Right. I am willing to bet that if anyone went back in time and found one of our ancestors out there pulling a heavy cart along a muddy road as the local Cossacks ransack his village and ask him straight out: Pesach at home or in a fancy schmancy hotel, that he'd grab the second option with both hands and no second thoughts. If they didn't engage in materialism, it's because they didn't have materials in the first place. To ascribe anything else to them is to be patronizing.

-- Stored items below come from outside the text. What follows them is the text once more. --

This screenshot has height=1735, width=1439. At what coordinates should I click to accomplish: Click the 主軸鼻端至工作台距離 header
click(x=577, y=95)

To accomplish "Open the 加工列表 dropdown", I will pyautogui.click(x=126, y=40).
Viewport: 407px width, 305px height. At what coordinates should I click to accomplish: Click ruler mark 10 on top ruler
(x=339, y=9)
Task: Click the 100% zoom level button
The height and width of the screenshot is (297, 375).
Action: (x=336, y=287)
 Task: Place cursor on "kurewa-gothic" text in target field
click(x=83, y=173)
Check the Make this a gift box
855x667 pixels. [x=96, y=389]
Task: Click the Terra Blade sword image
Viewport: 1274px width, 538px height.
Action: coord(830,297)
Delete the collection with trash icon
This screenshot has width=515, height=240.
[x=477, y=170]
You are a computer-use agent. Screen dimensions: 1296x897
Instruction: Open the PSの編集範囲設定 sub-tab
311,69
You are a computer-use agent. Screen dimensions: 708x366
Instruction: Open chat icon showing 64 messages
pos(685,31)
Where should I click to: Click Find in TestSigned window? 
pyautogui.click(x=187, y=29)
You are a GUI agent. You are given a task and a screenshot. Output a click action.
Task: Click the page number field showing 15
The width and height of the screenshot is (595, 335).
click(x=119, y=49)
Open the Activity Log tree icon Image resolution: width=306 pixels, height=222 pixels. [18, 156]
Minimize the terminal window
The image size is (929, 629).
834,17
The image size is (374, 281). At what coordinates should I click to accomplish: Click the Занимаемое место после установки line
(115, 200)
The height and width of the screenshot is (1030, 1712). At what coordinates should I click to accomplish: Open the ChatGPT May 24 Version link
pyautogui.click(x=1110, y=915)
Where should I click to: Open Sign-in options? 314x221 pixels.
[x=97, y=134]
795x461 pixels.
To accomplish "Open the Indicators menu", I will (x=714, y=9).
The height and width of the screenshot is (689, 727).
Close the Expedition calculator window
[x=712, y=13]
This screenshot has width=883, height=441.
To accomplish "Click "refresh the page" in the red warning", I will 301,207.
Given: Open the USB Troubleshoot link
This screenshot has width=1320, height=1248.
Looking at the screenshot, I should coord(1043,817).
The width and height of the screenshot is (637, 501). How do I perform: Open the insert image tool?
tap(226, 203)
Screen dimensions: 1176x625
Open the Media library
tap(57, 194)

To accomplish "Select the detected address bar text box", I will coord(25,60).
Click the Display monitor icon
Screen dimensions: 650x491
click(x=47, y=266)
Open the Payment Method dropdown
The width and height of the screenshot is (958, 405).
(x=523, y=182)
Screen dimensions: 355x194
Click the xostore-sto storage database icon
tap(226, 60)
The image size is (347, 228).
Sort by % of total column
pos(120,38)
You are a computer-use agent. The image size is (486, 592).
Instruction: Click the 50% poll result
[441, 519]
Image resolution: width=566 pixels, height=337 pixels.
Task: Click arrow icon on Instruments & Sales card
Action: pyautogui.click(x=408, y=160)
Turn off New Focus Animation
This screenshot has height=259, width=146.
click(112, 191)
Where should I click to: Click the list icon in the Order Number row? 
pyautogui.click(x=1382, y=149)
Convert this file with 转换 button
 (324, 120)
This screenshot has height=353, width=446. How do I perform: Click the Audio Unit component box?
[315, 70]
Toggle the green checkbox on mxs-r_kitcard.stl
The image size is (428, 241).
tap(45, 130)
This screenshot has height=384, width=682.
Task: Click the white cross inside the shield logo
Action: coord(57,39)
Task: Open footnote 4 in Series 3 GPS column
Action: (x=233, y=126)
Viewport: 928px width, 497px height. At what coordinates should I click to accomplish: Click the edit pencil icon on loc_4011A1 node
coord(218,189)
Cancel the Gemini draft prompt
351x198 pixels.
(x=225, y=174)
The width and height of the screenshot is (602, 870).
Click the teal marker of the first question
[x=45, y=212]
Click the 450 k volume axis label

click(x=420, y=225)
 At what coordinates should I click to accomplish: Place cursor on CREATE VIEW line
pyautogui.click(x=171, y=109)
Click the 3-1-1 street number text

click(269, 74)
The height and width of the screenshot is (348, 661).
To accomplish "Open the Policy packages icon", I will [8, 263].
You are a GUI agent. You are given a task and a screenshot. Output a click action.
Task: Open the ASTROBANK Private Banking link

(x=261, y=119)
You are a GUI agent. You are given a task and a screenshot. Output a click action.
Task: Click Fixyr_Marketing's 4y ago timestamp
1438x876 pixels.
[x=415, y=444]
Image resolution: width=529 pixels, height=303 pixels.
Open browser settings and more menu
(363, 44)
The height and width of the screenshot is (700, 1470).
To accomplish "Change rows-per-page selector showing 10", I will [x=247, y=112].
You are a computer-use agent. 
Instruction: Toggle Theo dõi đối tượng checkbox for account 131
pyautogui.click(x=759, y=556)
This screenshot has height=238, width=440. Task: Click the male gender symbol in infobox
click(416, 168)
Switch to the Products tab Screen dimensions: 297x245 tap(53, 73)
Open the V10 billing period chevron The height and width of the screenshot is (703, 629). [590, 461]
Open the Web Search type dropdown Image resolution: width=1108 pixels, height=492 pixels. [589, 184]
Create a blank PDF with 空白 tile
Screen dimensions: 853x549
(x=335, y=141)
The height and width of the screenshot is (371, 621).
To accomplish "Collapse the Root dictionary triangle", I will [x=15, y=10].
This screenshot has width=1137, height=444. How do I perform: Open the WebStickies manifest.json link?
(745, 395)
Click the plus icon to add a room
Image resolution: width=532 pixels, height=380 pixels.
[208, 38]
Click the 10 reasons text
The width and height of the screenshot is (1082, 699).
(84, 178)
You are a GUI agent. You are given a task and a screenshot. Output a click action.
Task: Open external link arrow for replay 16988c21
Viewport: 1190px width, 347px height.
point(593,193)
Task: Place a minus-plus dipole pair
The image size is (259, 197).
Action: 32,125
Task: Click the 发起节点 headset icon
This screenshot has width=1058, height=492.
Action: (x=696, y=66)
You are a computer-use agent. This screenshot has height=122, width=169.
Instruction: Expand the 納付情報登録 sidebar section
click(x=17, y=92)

In the end, I will take my family away for Pesach. We will be in a calm frame of mind, we will sit and enjoy our seder with our friends, and we will spend Pesach in a state of simchah, secure in the knowledge that our arrangements are allowing us to maximize our time with God and not the vacuum cleaner. That's something any ancestor our mine could understand.
5 comments:
lol Garnel you are such an apikoras! go back to your vaccum cleaner or you are gonna be like those reform and conservative jews who want the easy way out! XD
(joke)
This whole concept is insane. He thinks 100 years ago people went crazy cleaning and that's some spiritual duty? They didn't even have what to clean!
"Pesach cleaning parallels an inner process of removing the se'or she'b'isa"
Yes, I am sure that is exactly what Rav Rosenblum's wife is thinking as she cleans the house!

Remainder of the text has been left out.